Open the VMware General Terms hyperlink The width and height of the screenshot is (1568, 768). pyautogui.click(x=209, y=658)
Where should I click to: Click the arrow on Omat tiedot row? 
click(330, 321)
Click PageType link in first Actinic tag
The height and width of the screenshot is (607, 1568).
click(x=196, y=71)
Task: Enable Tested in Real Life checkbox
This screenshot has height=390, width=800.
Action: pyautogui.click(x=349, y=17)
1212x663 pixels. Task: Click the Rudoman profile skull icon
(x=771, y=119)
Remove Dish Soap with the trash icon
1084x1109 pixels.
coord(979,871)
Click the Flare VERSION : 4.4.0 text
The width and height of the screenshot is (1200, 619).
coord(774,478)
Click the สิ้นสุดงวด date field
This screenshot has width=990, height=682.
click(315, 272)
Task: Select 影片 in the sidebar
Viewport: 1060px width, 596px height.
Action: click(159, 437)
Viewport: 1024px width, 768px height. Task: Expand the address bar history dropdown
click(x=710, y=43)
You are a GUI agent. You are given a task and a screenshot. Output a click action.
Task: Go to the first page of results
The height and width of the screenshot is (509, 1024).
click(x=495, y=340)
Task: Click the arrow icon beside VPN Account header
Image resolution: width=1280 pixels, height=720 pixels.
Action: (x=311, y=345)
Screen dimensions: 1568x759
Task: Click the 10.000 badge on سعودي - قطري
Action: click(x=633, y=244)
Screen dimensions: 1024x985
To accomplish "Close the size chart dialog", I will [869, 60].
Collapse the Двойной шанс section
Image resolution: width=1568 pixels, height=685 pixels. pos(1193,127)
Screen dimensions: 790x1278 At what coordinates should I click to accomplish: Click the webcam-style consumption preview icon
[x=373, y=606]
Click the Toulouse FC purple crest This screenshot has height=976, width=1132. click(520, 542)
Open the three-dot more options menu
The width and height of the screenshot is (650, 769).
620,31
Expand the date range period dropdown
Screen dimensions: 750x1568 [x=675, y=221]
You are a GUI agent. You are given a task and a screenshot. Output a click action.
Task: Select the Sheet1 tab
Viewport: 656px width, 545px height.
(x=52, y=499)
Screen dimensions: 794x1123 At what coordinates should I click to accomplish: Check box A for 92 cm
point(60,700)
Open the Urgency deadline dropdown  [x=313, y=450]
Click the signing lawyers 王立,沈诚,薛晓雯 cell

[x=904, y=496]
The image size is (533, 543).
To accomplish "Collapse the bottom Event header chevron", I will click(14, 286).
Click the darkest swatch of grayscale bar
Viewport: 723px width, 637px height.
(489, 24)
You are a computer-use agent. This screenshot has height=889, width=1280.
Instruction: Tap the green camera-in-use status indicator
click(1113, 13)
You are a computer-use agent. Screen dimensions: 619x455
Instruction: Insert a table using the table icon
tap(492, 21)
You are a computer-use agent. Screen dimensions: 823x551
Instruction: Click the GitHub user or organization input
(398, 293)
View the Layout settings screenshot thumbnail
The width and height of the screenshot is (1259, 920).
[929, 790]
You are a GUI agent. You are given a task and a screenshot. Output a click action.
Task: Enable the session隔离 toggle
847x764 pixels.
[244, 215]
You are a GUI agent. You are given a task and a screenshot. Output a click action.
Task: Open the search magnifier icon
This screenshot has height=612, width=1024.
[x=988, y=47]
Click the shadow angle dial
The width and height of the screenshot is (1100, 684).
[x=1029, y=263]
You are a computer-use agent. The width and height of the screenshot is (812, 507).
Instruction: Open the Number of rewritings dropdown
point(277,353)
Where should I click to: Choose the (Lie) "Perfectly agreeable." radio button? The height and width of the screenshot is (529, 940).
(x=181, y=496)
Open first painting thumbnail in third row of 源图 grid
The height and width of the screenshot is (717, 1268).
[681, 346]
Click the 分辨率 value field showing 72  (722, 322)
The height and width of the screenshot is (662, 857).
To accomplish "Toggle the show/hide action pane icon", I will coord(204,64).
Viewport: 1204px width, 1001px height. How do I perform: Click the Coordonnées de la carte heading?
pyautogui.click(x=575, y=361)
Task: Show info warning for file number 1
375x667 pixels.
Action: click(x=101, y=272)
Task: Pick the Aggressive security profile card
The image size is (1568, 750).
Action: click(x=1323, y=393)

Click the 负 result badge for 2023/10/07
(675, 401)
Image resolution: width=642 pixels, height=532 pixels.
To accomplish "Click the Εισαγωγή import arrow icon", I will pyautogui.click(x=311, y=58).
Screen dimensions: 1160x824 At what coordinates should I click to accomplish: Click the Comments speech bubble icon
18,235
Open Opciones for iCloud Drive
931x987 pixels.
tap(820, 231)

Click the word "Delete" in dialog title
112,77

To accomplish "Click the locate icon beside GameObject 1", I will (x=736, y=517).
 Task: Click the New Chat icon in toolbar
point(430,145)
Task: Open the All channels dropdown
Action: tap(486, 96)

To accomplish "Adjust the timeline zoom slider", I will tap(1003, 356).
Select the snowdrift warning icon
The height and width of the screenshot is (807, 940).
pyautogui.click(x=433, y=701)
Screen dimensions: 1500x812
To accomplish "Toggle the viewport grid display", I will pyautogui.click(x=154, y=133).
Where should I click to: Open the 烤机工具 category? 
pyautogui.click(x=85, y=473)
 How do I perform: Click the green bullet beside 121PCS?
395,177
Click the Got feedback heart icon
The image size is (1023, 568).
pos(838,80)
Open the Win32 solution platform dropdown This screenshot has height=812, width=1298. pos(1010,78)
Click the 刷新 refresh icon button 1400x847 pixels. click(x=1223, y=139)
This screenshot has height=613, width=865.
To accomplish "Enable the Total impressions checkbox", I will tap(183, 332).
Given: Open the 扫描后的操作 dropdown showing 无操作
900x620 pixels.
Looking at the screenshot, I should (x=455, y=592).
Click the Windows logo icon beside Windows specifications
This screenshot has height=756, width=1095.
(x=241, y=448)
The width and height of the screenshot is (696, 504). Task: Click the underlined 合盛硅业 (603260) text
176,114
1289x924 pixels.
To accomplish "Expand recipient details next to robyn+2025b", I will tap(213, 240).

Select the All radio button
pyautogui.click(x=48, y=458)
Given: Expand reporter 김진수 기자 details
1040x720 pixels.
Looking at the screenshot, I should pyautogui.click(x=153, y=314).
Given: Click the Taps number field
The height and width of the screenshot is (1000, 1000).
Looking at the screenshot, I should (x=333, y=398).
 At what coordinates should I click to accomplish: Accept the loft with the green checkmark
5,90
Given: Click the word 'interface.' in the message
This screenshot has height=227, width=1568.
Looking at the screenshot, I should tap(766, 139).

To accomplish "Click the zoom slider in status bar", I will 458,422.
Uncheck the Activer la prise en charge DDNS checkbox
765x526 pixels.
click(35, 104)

----

• [Problem to solve]:
Write out the whole listing exactly as it stands.

• [Answer section]:
Open the VMware General Terms hyperlink The width and height of the screenshot is (1568, 768). pyautogui.click(x=209, y=658)
Where should I click to: Click the arrow on Omat tiedot row? 
click(330, 321)
Click PageType link in first Actinic tag
The height and width of the screenshot is (607, 1568).
click(x=196, y=71)
Task: Enable Tested in Real Life checkbox
This screenshot has height=390, width=800.
Action: pyautogui.click(x=349, y=17)
1212x663 pixels. Task: Click the Rudoman profile skull icon
(x=771, y=119)
Remove Dish Soap with the trash icon
1084x1109 pixels.
coord(979,871)
Click the Flare VERSION : 4.4.0 text
The width and height of the screenshot is (1200, 619).
coord(774,478)
Click the สิ้นสุดงวด date field
This screenshot has width=990, height=682.
click(315, 272)
Task: Select 影片 in the sidebar
Viewport: 1060px width, 596px height.
Action: click(159, 437)
Viewport: 1024px width, 768px height. Task: Expand the address bar history dropdown
click(x=710, y=43)
You are a GUI agent. You are given a task and a screenshot. Output a click action.
Task: Go to the first page of results
The height and width of the screenshot is (509, 1024).
click(x=495, y=340)
Task: Click the arrow icon beside VPN Account header
Image resolution: width=1280 pixels, height=720 pixels.
Action: (x=311, y=345)
Screen dimensions: 1568x759
Task: Click the 10.000 badge on سعودي - قطري
Action: click(x=633, y=244)
Screen dimensions: 1024x985
To accomplish "Close the size chart dialog", I will [869, 60].
Collapse the Двойной шанс section
Image resolution: width=1568 pixels, height=685 pixels. pos(1193,127)
Screen dimensions: 790x1278 At what coordinates should I click to accomplish: Click the webcam-style consumption preview icon
[x=373, y=606]
Click the Toulouse FC purple crest This screenshot has height=976, width=1132. click(520, 542)
Open the three-dot more options menu
The width and height of the screenshot is (650, 769).
620,31
Expand the date range period dropdown
Screen dimensions: 750x1568 [x=675, y=221]
You are a GUI agent. You are given a task and a screenshot. Output a click action.
Task: Select the Sheet1 tab
Viewport: 656px width, 545px height.
(x=52, y=499)
Screen dimensions: 794x1123 At what coordinates should I click to accomplish: Check box A for 92 cm
point(60,700)
Open the Urgency deadline dropdown  [x=313, y=450]
Click the signing lawyers 王立,沈诚,薛晓雯 cell

[x=904, y=496]
The image size is (533, 543).
To accomplish "Collapse the bottom Event header chevron", I will click(14, 286).
Click the darkest swatch of grayscale bar
Viewport: 723px width, 637px height.
(489, 24)
You are a computer-use agent. This screenshot has height=889, width=1280.
Instruction: Tap the green camera-in-use status indicator
click(1113, 13)
You are a computer-use agent. Screen dimensions: 619x455
Instruction: Insert a table using the table icon
tap(492, 21)
You are a computer-use agent. Screen dimensions: 823x551
Instruction: Click the GitHub user or organization input
(398, 293)
View the Layout settings screenshot thumbnail
The width and height of the screenshot is (1259, 920).
[929, 790]
You are a GUI agent. You are given a task and a screenshot. Output a click action.
Task: Enable the session隔离 toggle
847x764 pixels.
[244, 215]
You are a GUI agent. You are given a task and a screenshot. Output a click action.
Task: Open the search magnifier icon
This screenshot has height=612, width=1024.
[x=988, y=47]
Click the shadow angle dial
The width and height of the screenshot is (1100, 684).
[x=1029, y=263]
You are a computer-use agent. The width and height of the screenshot is (812, 507).
Instruction: Open the Number of rewritings dropdown
point(277,353)
Where should I click to: Choose the (Lie) "Perfectly agreeable." radio button? The height and width of the screenshot is (529, 940).
(x=181, y=496)
Open first painting thumbnail in third row of 源图 grid
The height and width of the screenshot is (717, 1268).
[681, 346]
Click the 分辨率 value field showing 72  (722, 322)
The height and width of the screenshot is (662, 857).
To accomplish "Toggle the show/hide action pane icon", I will coord(204,64).
Viewport: 1204px width, 1001px height. How do I perform: Click the Coordonnées de la carte heading?
pyautogui.click(x=575, y=361)
Task: Show info warning for file number 1
375x667 pixels.
Action: click(x=101, y=272)
Task: Pick the Aggressive security profile card
The image size is (1568, 750).
Action: click(x=1323, y=393)

Click the 负 result badge for 2023/10/07
(675, 401)
Image resolution: width=642 pixels, height=532 pixels.
To accomplish "Click the Εισαγωγή import arrow icon", I will pyautogui.click(x=311, y=58).
Screen dimensions: 1160x824 At what coordinates should I click to accomplish: Click the Comments speech bubble icon
18,235
Open Opciones for iCloud Drive
931x987 pixels.
tap(820, 231)

Click the word "Delete" in dialog title
112,77

To accomplish "Click the locate icon beside GameObject 1", I will (x=736, y=517).
 Task: Click the New Chat icon in toolbar
point(430,145)
Task: Open the All channels dropdown
Action: tap(486, 96)

To accomplish "Adjust the timeline zoom slider", I will tap(1003, 356).
Select the snowdrift warning icon
The height and width of the screenshot is (807, 940).
pyautogui.click(x=433, y=701)
Screen dimensions: 1500x812
To accomplish "Toggle the viewport grid display", I will pyautogui.click(x=154, y=133).
Where should I click to: Open the 烤机工具 category? 
pyautogui.click(x=85, y=473)
 How do I perform: Click the green bullet beside 121PCS?
395,177
Click the Got feedback heart icon
The image size is (1023, 568).
pos(838,80)
Open the Win32 solution platform dropdown This screenshot has height=812, width=1298. pos(1010,78)
Click the 刷新 refresh icon button 1400x847 pixels. click(x=1223, y=139)
This screenshot has height=613, width=865.
To accomplish "Enable the Total impressions checkbox", I will tap(183, 332).
Given: Open the 扫描后的操作 dropdown showing 无操作
900x620 pixels.
Looking at the screenshot, I should (x=455, y=592).
Click the Windows logo icon beside Windows specifications
This screenshot has height=756, width=1095.
(x=241, y=448)
The width and height of the screenshot is (696, 504). Task: Click the underlined 合盛硅业 (603260) text
176,114
1289x924 pixels.
To accomplish "Expand recipient details next to robyn+2025b", I will tap(213, 240).

Select the All radio button
pyautogui.click(x=48, y=458)
Given: Expand reporter 김진수 기자 details
1040x720 pixels.
Looking at the screenshot, I should pyautogui.click(x=153, y=314).
Given: Click the Taps number field
The height and width of the screenshot is (1000, 1000).
Looking at the screenshot, I should (x=333, y=398).
 At what coordinates should I click to accomplish: Accept the loft with the green checkmark
5,90
Given: Click the word 'interface.' in the message
This screenshot has height=227, width=1568.
Looking at the screenshot, I should tap(766, 139).

To accomplish "Click the zoom slider in status bar", I will 458,422.
Uncheck the Activer la prise en charge DDNS checkbox
765x526 pixels.
click(35, 104)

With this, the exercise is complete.